▸ Entries for locating text and elements:
%%
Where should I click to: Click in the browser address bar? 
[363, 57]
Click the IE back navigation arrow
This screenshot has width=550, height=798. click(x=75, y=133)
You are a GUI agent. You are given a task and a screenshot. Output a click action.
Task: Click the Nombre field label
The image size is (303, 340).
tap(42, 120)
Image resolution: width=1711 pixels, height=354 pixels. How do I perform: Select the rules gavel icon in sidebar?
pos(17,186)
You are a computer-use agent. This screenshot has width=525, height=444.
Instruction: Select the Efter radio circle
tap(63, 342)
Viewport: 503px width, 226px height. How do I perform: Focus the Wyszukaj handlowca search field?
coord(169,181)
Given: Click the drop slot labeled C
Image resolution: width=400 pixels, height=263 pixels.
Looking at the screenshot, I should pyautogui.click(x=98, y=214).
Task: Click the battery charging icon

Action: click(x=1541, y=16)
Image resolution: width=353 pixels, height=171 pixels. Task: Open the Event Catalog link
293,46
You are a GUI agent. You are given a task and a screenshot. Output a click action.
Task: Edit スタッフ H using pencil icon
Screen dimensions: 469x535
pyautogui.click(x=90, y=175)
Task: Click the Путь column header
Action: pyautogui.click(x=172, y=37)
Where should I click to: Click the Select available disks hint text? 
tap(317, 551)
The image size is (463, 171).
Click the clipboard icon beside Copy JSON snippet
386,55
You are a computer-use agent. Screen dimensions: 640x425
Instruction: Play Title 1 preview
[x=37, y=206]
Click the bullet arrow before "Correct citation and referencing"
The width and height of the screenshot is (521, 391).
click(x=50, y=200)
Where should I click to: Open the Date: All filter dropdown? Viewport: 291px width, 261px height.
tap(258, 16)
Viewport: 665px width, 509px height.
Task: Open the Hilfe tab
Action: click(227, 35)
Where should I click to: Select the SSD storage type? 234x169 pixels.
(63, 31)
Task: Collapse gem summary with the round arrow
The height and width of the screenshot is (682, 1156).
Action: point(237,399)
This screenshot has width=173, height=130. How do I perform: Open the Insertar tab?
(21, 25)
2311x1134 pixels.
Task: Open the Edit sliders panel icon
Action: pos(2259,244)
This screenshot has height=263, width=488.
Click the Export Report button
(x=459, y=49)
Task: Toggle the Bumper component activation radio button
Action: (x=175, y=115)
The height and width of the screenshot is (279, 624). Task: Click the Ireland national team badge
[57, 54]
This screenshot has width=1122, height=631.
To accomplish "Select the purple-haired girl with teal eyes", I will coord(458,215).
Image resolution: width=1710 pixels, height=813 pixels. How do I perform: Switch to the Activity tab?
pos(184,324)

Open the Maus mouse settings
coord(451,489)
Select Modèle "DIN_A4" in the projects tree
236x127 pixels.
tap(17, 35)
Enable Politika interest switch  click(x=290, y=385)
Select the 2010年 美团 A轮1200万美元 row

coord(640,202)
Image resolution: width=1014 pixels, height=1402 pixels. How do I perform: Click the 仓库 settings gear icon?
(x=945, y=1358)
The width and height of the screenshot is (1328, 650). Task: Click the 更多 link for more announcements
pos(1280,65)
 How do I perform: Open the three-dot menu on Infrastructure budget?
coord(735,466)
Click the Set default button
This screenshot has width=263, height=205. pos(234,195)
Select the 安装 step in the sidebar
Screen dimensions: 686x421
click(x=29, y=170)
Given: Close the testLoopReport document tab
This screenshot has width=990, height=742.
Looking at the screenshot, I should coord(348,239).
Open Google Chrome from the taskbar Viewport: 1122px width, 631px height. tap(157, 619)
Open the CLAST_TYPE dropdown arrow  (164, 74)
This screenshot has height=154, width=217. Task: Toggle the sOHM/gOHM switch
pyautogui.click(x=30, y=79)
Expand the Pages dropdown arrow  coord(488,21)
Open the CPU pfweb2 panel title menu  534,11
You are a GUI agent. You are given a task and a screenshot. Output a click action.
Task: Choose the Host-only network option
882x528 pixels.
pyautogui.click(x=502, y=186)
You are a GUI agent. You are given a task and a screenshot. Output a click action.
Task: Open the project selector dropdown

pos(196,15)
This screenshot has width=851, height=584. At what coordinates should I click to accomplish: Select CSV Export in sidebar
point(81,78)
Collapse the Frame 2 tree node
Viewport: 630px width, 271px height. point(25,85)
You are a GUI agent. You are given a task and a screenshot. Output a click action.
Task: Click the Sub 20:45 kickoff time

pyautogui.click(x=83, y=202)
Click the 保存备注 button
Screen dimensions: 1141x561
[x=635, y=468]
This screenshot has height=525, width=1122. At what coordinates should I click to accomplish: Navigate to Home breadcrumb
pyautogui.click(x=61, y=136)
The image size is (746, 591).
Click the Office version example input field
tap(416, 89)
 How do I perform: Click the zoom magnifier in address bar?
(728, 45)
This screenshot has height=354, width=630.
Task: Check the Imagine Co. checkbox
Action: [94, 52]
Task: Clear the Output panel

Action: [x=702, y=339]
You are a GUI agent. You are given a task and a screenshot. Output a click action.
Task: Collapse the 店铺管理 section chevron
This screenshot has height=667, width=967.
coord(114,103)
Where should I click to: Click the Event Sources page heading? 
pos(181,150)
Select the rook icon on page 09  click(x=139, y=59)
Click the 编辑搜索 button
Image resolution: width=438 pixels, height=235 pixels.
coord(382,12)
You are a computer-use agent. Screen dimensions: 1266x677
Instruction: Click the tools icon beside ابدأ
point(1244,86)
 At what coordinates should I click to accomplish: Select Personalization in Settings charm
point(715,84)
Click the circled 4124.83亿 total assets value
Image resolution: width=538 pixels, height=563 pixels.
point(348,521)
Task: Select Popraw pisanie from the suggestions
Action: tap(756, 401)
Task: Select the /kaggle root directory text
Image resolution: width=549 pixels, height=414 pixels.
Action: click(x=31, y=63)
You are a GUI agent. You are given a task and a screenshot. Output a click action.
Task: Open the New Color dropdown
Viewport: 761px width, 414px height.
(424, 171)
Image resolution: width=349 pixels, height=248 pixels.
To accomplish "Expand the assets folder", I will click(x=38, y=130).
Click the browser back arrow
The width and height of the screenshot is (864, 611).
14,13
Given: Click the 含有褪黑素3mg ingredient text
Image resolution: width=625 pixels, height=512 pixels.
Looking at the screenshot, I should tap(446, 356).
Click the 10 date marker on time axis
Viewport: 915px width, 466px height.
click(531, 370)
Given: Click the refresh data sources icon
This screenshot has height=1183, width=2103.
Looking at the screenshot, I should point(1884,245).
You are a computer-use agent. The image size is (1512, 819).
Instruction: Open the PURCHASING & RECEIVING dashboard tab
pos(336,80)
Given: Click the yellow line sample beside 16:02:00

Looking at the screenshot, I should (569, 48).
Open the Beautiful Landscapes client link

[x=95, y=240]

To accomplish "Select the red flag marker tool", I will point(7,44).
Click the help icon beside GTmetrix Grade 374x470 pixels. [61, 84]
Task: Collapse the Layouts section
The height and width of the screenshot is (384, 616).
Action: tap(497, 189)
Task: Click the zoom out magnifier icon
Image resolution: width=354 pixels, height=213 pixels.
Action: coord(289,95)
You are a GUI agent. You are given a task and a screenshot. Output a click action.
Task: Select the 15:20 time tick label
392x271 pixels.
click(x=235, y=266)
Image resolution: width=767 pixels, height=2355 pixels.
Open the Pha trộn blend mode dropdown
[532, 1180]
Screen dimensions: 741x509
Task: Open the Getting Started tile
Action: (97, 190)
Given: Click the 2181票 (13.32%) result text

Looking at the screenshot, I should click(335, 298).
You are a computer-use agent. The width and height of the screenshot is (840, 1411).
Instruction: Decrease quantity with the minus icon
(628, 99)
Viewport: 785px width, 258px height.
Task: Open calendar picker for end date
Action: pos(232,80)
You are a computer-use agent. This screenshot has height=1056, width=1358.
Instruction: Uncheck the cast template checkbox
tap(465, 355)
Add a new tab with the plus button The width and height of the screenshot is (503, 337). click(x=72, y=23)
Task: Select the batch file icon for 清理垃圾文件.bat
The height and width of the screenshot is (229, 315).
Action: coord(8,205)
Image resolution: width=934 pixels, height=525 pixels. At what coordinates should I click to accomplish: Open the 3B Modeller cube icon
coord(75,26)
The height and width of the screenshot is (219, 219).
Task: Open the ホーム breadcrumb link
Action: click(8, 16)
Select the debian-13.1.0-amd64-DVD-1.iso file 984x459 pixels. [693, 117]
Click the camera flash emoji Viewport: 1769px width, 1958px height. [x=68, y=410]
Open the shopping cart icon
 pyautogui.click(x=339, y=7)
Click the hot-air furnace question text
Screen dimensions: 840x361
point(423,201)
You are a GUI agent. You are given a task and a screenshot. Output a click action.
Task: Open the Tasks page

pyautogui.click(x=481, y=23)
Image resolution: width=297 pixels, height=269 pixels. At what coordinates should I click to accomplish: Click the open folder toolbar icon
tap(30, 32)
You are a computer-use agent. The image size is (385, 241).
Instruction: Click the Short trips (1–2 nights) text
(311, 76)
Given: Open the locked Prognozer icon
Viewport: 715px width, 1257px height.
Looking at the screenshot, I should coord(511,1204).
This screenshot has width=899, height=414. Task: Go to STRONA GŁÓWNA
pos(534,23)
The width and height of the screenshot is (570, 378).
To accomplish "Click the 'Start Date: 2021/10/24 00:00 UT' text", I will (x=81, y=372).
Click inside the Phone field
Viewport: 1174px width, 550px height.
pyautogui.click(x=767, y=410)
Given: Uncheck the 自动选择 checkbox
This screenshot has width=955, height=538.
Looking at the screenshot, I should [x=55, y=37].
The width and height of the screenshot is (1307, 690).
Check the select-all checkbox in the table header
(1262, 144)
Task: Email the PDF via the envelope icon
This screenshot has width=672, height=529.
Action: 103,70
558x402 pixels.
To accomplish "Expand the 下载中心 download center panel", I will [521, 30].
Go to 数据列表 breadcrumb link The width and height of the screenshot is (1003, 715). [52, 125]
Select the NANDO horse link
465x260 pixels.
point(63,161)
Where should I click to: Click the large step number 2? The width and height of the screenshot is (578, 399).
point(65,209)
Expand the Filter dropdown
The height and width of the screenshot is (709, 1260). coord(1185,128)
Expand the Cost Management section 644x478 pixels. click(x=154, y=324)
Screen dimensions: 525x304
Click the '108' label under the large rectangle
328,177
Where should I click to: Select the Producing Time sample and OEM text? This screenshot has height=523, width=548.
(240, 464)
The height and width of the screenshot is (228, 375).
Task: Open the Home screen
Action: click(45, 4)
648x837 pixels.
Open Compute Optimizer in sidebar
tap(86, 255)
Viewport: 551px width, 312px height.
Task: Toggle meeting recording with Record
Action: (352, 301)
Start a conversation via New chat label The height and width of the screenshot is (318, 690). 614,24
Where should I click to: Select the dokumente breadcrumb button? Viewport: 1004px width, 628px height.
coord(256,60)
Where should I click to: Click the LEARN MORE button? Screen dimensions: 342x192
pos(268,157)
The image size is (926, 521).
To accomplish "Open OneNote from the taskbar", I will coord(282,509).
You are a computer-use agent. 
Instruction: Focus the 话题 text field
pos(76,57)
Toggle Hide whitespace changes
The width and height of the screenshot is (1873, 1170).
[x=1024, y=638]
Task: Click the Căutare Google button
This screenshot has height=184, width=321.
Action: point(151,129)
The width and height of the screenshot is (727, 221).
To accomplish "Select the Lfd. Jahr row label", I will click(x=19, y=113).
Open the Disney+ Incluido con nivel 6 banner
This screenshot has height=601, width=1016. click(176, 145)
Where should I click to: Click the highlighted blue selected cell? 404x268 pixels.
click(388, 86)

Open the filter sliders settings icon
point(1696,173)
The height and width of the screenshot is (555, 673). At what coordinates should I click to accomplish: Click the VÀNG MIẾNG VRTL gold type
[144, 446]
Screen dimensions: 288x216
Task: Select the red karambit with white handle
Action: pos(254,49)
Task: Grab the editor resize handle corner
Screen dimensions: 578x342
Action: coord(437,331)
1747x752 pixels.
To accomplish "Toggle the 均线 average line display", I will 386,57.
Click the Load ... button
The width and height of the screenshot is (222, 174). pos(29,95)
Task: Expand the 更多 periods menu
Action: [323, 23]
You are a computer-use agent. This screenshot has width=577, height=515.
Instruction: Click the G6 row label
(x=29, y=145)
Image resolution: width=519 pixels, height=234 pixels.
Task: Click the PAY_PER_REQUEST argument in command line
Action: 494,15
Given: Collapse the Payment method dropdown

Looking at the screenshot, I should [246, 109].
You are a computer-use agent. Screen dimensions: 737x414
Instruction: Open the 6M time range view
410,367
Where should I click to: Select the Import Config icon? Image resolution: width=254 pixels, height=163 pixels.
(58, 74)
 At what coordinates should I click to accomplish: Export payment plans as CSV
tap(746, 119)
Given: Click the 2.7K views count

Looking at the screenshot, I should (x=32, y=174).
%%
▸ Task details:
Copy out the lines of the entries above, from the line containing "Where should I click to: Click the highlighted" through the end of the entries, with nothing changed.

▸ Exercise solution:
Where should I click to: Click the highlighted blue selected cell? 404x268 pixels.
click(388, 86)

Open the filter sliders settings icon
point(1696,173)
The height and width of the screenshot is (555, 673). At what coordinates should I click to accomplish: Click the VÀNG MIẾNG VRTL gold type
[144, 446]
Screen dimensions: 288x216
Task: Select the red karambit with white handle
Action: pos(254,49)
Task: Grab the editor resize handle corner
Screen dimensions: 578x342
Action: coord(437,331)
1747x752 pixels.
To accomplish "Toggle the 均线 average line display", I will 386,57.
Click the Load ... button
The width and height of the screenshot is (222, 174). pos(29,95)
Task: Expand the 更多 periods menu
Action: [323, 23]
You are a computer-use agent. This screenshot has width=577, height=515.
Instruction: Click the G6 row label
(x=29, y=145)
Image resolution: width=519 pixels, height=234 pixels.
Task: Click the PAY_PER_REQUEST argument in command line
Action: 494,15
Given: Collapse the Payment method dropdown

Looking at the screenshot, I should [246, 109].
You are a computer-use agent. Screen dimensions: 737x414
Instruction: Open the 6M time range view
410,367
Where should I click to: Select the Import Config icon? Image resolution: width=254 pixels, height=163 pixels.
(58, 74)
 At what coordinates should I click to accomplish: Export payment plans as CSV
tap(746, 119)
Given: Click the 2.7K views count

Looking at the screenshot, I should (x=32, y=174).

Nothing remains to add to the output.